Когда путешественники преодолели перевал Бреннер и спустились к Больцано, сильно похолодало. Из Зальцбурга они выехали 12 декабря 1769 года. 15-го остановились в Инсбруке. Пурпуровые и желтые скалы Доломитов, мимо которых они проезжали, вызвали у них возгласы восхищения. В этой стране рынков, где встречались германский и латинский миры, соединяясь в некий странный сплав, они уже открывали Италию во всей ее пышности и очаровании. Они остановились в Триесте, чтобы полюбоваться морем, которое показалось Вольфгангу более синим и более веселым, чем Ла-Манш, пересеченный ими несколько лет назад, на пути из Парижа в Англию. В лавках и магазинах приморского города он отметил встречу изделий Востока с товарами из Балтики и скандинавских стран. Им хотелось побывать всюду, но дилижанс остановился надолго только в Роверето, где выеадил их в рождественский вечер. К удивлению путешественников, их сразу же узнали и окликнули итальянские и австрийские друзья, Кристиани и Пасквини, оба музыканты, и юные графы Лодроны, принадлежавшие к самой отборной австрийской знати.
Все общество собралось на всенощную, когда под грохот аплодисментов ребенка пронесли через толпу и водрузили на кафедру органа, где он импровизировал, вызывая неописуемый восторг. Последующие дни стали днями самого громкого триумфа. Роверето был одним из тех небольших городков, которые гордились своей оперой — в те дни там давали оперу Гульельми Руджеро, оцененную Вольфгангом очень высоко — за ее филармоническую академичность, за ее виртуозов и меценатов. Меценатам Роверето Моцарт так понравился, что многие из них заказали его портрет модным художникам; снежными хлопьями падали листы бесконечных в его честь сонетов, изобиловавших безумными рифмами, а концертные залы, где играл юный Моцарт, всю эту сказочную неделю разрывались от неистовых оваций.

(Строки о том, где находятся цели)
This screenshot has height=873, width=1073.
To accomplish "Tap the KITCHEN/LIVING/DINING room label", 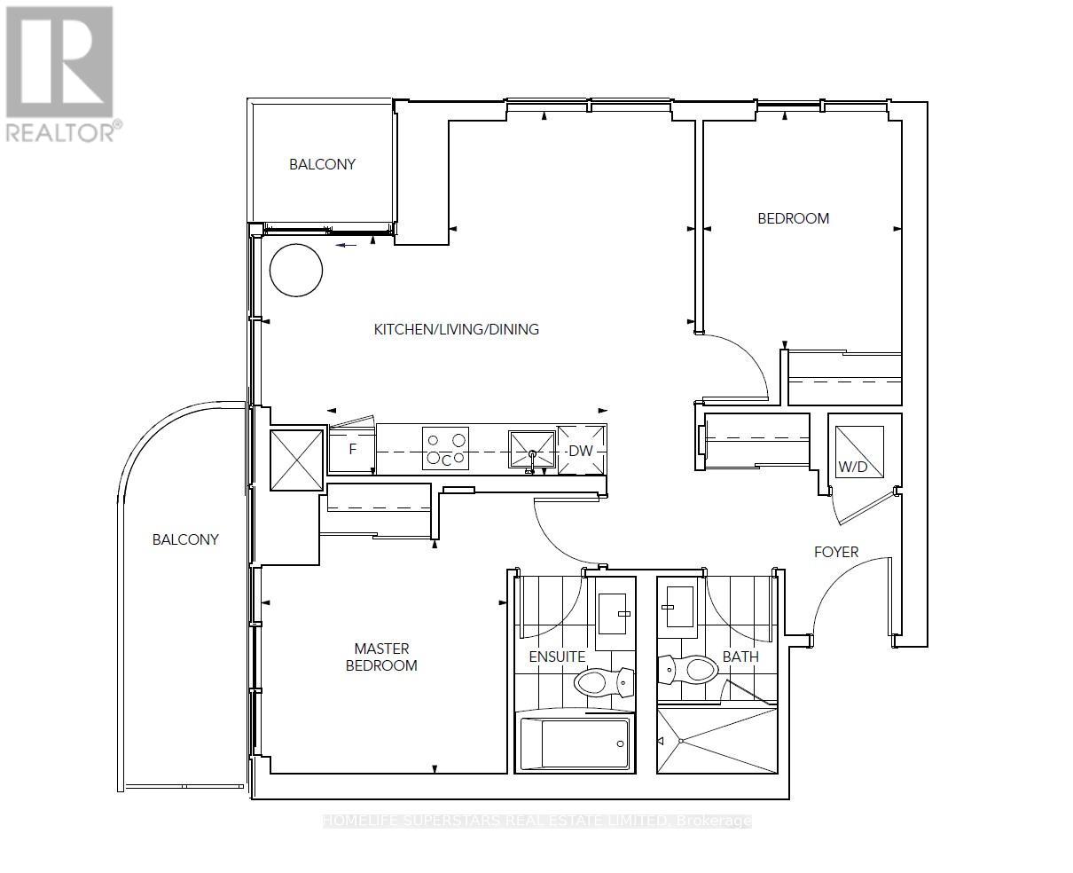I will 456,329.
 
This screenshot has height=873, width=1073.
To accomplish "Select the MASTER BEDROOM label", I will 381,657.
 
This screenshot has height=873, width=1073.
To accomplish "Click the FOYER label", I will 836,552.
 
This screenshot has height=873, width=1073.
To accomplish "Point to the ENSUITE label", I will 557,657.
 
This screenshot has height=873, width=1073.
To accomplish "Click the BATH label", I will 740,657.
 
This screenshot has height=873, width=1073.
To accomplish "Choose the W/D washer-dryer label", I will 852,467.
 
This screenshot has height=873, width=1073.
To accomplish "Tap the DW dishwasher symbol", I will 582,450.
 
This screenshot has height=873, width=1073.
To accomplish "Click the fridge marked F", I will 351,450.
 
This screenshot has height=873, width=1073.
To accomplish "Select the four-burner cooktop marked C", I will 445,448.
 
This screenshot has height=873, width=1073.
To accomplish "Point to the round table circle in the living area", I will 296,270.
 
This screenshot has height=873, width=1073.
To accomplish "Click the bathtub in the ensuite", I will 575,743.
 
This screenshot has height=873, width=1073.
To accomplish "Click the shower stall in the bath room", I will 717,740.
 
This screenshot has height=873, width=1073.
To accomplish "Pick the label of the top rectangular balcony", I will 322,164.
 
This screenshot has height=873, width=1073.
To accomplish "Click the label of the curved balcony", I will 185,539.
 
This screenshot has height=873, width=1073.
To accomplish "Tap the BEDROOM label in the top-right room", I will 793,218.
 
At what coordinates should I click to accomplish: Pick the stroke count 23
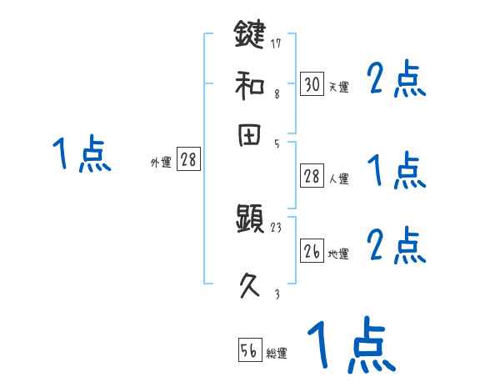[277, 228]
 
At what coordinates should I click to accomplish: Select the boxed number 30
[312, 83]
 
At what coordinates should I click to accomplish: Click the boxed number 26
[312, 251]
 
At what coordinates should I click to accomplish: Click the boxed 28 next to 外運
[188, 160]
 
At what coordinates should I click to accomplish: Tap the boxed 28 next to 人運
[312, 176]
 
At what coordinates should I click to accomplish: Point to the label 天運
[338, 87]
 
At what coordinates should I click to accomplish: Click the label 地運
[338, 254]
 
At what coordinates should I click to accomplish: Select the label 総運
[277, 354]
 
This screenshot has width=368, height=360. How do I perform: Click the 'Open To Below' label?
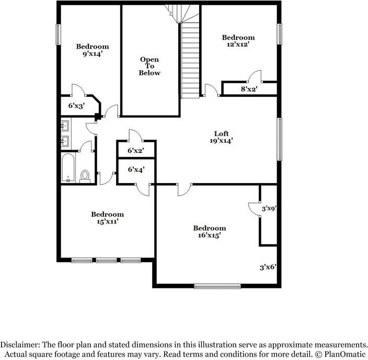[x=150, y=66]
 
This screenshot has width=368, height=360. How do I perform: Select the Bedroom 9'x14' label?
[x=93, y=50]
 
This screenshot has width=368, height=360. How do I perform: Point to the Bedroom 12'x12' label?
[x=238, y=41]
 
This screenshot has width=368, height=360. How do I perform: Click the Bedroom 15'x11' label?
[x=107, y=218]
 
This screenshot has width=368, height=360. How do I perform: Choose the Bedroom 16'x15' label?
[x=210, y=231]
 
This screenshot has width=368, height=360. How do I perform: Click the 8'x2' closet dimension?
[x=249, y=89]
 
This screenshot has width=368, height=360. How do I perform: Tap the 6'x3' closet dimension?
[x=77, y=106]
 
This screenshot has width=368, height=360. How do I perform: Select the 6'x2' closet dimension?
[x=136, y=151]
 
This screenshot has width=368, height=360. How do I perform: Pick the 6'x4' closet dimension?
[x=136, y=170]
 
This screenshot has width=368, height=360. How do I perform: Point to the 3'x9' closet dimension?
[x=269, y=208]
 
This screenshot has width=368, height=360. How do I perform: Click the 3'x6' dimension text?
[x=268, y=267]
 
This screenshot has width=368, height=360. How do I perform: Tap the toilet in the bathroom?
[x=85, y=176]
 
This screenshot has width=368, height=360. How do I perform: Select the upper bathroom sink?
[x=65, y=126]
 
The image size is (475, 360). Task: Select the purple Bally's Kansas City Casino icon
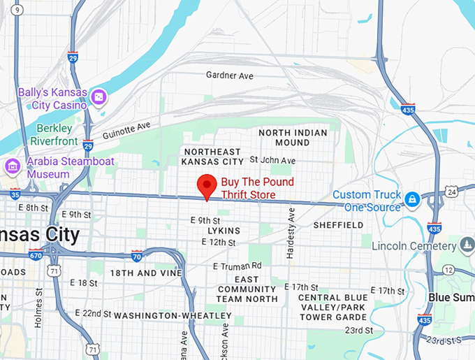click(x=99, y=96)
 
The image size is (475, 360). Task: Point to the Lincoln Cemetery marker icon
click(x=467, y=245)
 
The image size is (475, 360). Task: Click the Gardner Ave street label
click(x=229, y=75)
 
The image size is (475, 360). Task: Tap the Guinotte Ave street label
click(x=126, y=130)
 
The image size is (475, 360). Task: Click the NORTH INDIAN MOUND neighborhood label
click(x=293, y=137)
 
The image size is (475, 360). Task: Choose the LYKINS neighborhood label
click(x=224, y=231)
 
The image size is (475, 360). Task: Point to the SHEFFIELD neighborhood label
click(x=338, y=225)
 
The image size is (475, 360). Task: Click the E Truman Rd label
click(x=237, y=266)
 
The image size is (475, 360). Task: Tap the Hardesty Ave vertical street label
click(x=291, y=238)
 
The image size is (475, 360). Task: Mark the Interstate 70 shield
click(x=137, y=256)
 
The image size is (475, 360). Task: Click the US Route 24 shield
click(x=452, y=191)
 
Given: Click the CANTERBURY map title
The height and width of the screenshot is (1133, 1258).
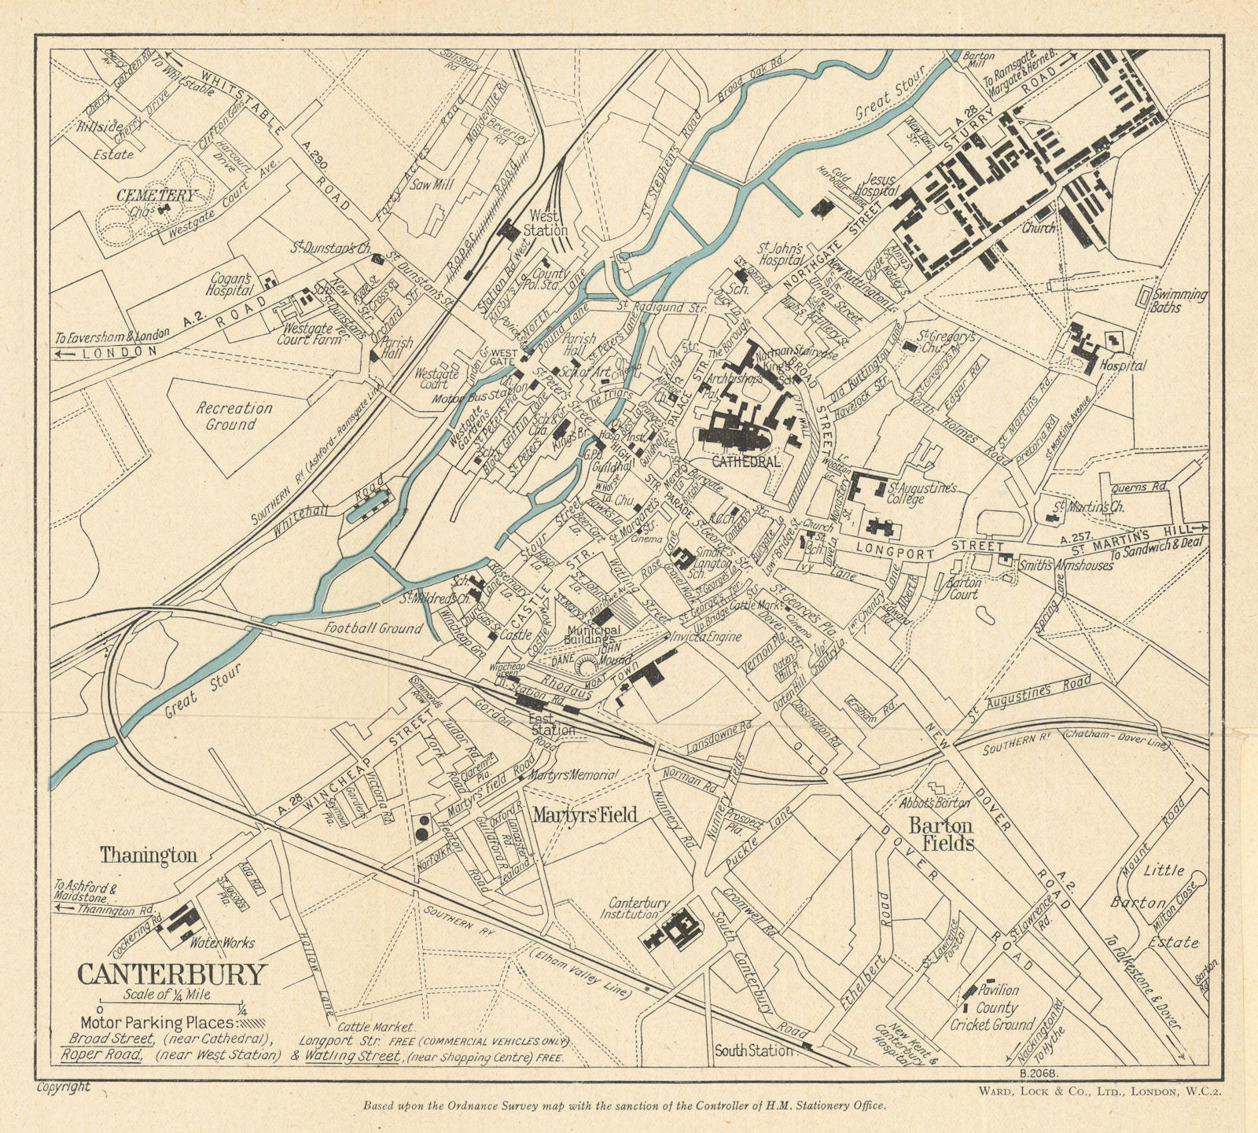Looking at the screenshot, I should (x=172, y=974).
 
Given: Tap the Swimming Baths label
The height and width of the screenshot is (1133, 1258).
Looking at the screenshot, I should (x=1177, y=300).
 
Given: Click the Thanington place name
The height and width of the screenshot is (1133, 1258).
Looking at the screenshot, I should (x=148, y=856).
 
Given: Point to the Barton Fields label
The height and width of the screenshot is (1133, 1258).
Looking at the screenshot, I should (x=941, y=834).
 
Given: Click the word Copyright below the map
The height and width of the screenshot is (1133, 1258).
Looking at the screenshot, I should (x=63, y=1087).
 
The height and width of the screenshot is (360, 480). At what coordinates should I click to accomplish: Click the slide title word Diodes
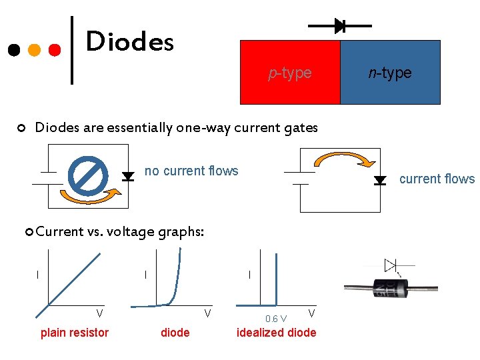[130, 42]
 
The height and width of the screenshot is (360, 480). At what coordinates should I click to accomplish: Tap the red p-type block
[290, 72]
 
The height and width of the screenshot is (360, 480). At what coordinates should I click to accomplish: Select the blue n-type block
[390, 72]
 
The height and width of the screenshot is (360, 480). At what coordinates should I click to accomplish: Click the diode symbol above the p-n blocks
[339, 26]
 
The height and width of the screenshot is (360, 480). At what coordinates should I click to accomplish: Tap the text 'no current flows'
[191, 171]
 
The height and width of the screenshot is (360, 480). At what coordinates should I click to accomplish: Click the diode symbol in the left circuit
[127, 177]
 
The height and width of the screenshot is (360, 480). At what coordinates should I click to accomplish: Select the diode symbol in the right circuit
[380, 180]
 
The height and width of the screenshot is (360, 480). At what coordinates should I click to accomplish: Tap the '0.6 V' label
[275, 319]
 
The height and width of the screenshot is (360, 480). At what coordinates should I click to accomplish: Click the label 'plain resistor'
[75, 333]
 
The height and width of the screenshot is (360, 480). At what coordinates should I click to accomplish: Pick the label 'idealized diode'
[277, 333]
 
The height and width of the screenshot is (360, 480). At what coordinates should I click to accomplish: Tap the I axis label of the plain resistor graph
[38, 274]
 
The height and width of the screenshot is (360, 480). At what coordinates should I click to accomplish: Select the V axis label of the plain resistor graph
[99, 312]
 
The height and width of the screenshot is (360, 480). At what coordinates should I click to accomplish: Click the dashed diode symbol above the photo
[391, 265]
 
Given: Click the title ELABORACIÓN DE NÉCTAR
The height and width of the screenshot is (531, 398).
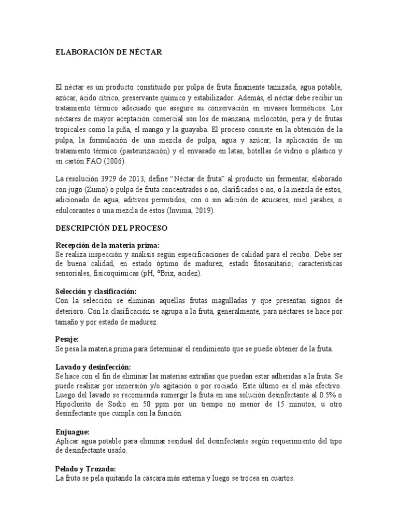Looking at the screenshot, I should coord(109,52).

▶ **Задания**:
a) Перепишите отрывок о Моцарте целиком, от «Все общество собралось» и вплоть до «от неистовых оваций.», но поменяйте «органа» на «клавесина».
b) Процитируйте из списка без единого изменения всё от строки, где есть «Bedroom 15'x11' label?», и вплоть до строки с «[x=269, y=208]», включая обе.

▶ **Ожидаемые ответы**:
a)
Все общество собралось на всенощную, когда под грохот аплодисментов ребенка пронесли через толпу и водрузили на кафедру клавесина, где он импровизировал, вызывая неописуемый восторг. Последующие дни стали днями самого громкого триумфа. Роверето был одним из тех небольших городков, которые гордились своей оперой — в те дни там давали оперу Гульельми Руджеро, оцененную Вольфгангом очень высоко — за ее филармоническую академичность, за ее виртуозов и меценатов. Меценатам Роверето Моцарт так понравился, что многие из них заказали его портрет модным художникам; снежными хлопьями падали листы бесконечных в его честь сонетов, изобиловавших безумными рифмами, а концертные залы, где играл юный Моцарт, всю эту сказочную неделю разрывались от неистовых оваций.

b)
This screenshot has width=368, height=360. How do I perform: Click the Bedroom 15'x11' label?
[x=107, y=218]
 
This screenshot has width=368, height=360. How do I perform: Choose the Bedroom 16'x15' label?
[x=210, y=231]
 
This screenshot has width=368, height=360. How do I perform: Click the 8'x2' closet dimension?
[x=249, y=89]
 
This screenshot has width=368, height=360. How do I perform: Tap the 6'x3' closet dimension?
[x=77, y=106]
 
This screenshot has width=368, height=360. How do I perform: Select the 6'x2' closet dimension?
[x=136, y=151]
 
This screenshot has width=368, height=360. How do I perform: Pick the 6'x4' closet dimension?
[x=136, y=170]
 
This screenshot has width=368, height=360. How do I perform: Point to the 3'x9' closet dimension?
[x=269, y=208]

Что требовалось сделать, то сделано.